Are alternative investment strategies right for your portfolio?  I have no idea but here are some questions to ask as well as some information for you to consider.

What is an alternative investment strategy?

Alternatives are basically investment vehicles that aren’t purely stocks, bonds, or cash. The purpose of alternatives is generally to diversify an investment portfolio.  Ideally these strategies will have a low correlation to other investment vehicles in your portfolio.  Examples of alternative strategies include:

  • Hedge funds
  • Unconstrained fixed income
  • Macro strategy funds
  • Commodities and managed futures
  • Real estate
  • Precious metals
  • Long/short equity
  • Convertible arbitrage
  • Private equity
  • Vulture funds
  • Venture funds
  • Merger arbitrage 

As mentioned above, these strategies are available in the more traditional hedge fund format, as mutual funds, ETFs, and as fund of funds in each of these formats.

Consider this before investing in alternatives 

Before buying an alternative fund or product here are a few questions to consider:

  • Do you understand the underlying investment strategy?
  • What benefit will this investment provide to your overall portfolio?  Reduced volatility?  Low correlation to other holdings?
  • What are the expenses? Are they justified given the expected benefit of investing in this alterative fund?
  • Are there any restrictions on redeeming your investment?
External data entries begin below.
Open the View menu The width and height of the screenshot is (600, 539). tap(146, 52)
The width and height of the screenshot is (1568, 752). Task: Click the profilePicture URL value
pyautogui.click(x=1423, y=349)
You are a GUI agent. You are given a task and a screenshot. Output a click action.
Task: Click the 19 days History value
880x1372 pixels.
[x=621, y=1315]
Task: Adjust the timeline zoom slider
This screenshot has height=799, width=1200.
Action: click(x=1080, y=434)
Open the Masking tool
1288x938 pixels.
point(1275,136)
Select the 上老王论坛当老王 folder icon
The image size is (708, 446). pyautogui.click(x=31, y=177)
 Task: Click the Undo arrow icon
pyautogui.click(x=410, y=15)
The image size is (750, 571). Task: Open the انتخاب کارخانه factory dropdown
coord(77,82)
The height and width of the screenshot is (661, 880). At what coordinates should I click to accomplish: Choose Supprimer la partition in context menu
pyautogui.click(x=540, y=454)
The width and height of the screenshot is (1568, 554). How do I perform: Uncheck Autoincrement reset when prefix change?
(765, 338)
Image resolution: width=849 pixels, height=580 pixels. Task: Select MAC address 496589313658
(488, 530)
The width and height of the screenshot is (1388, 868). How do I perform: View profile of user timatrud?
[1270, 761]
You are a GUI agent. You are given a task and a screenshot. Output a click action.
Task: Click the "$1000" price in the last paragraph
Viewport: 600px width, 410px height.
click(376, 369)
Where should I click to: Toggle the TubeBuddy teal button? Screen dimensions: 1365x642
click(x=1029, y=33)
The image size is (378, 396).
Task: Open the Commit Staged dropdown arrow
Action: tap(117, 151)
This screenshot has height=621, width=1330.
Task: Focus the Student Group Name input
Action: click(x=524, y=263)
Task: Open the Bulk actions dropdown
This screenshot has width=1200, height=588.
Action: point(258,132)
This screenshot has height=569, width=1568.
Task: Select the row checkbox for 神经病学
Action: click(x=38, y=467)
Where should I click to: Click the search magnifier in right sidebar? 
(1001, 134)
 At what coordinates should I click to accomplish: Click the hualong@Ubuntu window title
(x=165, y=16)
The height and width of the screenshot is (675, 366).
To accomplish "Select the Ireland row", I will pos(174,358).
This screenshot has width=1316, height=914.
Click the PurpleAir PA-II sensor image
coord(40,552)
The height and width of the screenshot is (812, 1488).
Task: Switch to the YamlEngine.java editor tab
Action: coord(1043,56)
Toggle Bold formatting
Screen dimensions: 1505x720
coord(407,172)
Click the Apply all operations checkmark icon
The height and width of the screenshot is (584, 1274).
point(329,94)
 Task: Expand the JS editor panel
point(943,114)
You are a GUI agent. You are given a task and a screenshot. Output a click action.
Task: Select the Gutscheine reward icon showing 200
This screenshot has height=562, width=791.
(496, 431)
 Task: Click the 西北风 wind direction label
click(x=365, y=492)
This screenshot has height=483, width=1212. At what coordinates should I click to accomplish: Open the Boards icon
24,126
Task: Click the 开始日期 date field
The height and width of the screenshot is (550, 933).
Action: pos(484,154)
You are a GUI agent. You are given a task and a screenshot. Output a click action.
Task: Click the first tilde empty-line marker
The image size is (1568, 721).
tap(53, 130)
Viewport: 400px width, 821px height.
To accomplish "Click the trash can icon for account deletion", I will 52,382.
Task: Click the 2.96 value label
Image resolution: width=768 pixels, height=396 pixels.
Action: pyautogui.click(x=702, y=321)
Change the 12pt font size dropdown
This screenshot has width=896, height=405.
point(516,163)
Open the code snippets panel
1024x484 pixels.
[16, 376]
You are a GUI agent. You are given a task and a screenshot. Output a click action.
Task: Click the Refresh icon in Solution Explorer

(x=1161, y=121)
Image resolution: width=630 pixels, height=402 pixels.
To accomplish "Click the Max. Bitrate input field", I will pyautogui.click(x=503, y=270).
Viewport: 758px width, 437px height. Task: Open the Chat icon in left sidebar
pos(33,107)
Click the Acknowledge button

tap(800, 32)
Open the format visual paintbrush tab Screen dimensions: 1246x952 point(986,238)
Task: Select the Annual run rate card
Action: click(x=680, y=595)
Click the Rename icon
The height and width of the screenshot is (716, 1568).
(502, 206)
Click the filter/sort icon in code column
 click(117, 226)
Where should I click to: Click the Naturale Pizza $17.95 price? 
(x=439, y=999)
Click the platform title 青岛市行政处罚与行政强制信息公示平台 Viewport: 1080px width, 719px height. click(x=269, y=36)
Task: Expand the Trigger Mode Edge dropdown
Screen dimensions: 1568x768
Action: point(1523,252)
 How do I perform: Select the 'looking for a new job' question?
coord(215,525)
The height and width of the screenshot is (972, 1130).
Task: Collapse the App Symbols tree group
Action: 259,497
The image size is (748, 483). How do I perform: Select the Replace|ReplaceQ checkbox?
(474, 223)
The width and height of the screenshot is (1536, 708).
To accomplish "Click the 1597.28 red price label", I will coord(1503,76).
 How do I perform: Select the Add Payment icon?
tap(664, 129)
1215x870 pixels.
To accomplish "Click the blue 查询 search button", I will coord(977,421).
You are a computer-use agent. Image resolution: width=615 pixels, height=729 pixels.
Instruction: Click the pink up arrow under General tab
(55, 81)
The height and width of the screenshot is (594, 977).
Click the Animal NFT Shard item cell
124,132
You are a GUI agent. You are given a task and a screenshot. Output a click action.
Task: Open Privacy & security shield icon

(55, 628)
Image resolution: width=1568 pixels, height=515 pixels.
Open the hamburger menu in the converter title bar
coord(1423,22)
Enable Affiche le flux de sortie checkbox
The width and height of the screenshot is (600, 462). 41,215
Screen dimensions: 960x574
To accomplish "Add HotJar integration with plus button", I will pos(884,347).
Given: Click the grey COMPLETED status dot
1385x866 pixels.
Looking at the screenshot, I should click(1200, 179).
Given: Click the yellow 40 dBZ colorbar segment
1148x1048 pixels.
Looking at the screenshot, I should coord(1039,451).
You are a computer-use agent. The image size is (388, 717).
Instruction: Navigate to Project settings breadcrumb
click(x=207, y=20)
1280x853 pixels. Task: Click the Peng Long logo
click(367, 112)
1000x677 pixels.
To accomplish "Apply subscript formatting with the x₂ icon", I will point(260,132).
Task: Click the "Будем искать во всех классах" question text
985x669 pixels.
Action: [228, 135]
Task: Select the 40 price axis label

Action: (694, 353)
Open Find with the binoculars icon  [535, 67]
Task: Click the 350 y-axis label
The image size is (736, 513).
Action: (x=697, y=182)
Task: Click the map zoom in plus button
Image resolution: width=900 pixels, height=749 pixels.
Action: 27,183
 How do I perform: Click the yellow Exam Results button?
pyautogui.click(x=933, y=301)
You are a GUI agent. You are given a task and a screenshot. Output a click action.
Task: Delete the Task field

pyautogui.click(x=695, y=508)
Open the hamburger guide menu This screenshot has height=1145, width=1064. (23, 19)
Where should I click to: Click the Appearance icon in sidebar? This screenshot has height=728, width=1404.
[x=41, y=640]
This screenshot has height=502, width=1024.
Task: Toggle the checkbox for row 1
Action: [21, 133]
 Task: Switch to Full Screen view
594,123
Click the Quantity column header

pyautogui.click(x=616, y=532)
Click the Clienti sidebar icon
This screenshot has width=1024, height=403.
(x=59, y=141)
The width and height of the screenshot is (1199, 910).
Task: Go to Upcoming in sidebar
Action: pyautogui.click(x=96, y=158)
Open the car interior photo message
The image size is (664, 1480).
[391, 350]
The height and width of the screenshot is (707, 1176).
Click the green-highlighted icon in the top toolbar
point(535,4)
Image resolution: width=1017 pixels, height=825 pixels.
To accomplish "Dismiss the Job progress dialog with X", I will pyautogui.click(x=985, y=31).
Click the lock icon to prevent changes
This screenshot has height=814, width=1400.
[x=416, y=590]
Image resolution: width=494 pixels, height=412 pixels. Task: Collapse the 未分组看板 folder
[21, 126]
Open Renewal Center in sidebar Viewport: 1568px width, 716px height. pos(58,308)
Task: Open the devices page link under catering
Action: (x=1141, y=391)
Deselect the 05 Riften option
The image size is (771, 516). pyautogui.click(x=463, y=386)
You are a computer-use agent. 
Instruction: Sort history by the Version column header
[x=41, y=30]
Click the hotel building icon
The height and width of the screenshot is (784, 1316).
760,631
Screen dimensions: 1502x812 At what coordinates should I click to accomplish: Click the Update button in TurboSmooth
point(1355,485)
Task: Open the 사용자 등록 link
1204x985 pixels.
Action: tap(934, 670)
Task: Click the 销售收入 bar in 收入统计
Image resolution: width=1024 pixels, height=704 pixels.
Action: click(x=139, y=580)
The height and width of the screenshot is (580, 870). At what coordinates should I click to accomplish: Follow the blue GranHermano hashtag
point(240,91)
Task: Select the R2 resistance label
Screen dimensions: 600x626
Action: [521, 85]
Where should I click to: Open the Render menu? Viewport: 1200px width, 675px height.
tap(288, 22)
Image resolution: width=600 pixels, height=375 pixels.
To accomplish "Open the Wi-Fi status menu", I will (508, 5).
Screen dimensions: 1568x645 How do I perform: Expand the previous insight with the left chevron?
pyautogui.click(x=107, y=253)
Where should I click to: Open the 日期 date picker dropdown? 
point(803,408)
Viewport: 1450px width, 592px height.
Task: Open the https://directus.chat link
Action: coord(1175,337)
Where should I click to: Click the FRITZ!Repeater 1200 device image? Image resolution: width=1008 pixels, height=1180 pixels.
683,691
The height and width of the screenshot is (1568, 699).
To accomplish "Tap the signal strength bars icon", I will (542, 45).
Typically (but not always) with a mutual fund or ETF the answer is no, hedge funds may have a lockup period or other restrictions.
  • Have this fund’s performance been tested in real market conditions or just back-tested on a computer?
  • Who’s managing the fund?  What is their background and track record? 

I am actually a fan of alternatives and have used several mutual funds of this type for a number of years.

Remember though, large endowments like those of the Ivy League schools use alternative investments extensively and successfully.  Unlike you they have access to the expertise needed to perform proper due diligence. Does the financial advisor recommending these funds to you really understand them? Be sure that you do before investing in any alternative investment product.

Please feel free to contact me with your questions. 

Check out an online service like Personal Capital  to manage all of your accounts all in one place.  Please check out our Resources page for more tools and services that you might find useful.

Prognosticators or Product Sellers?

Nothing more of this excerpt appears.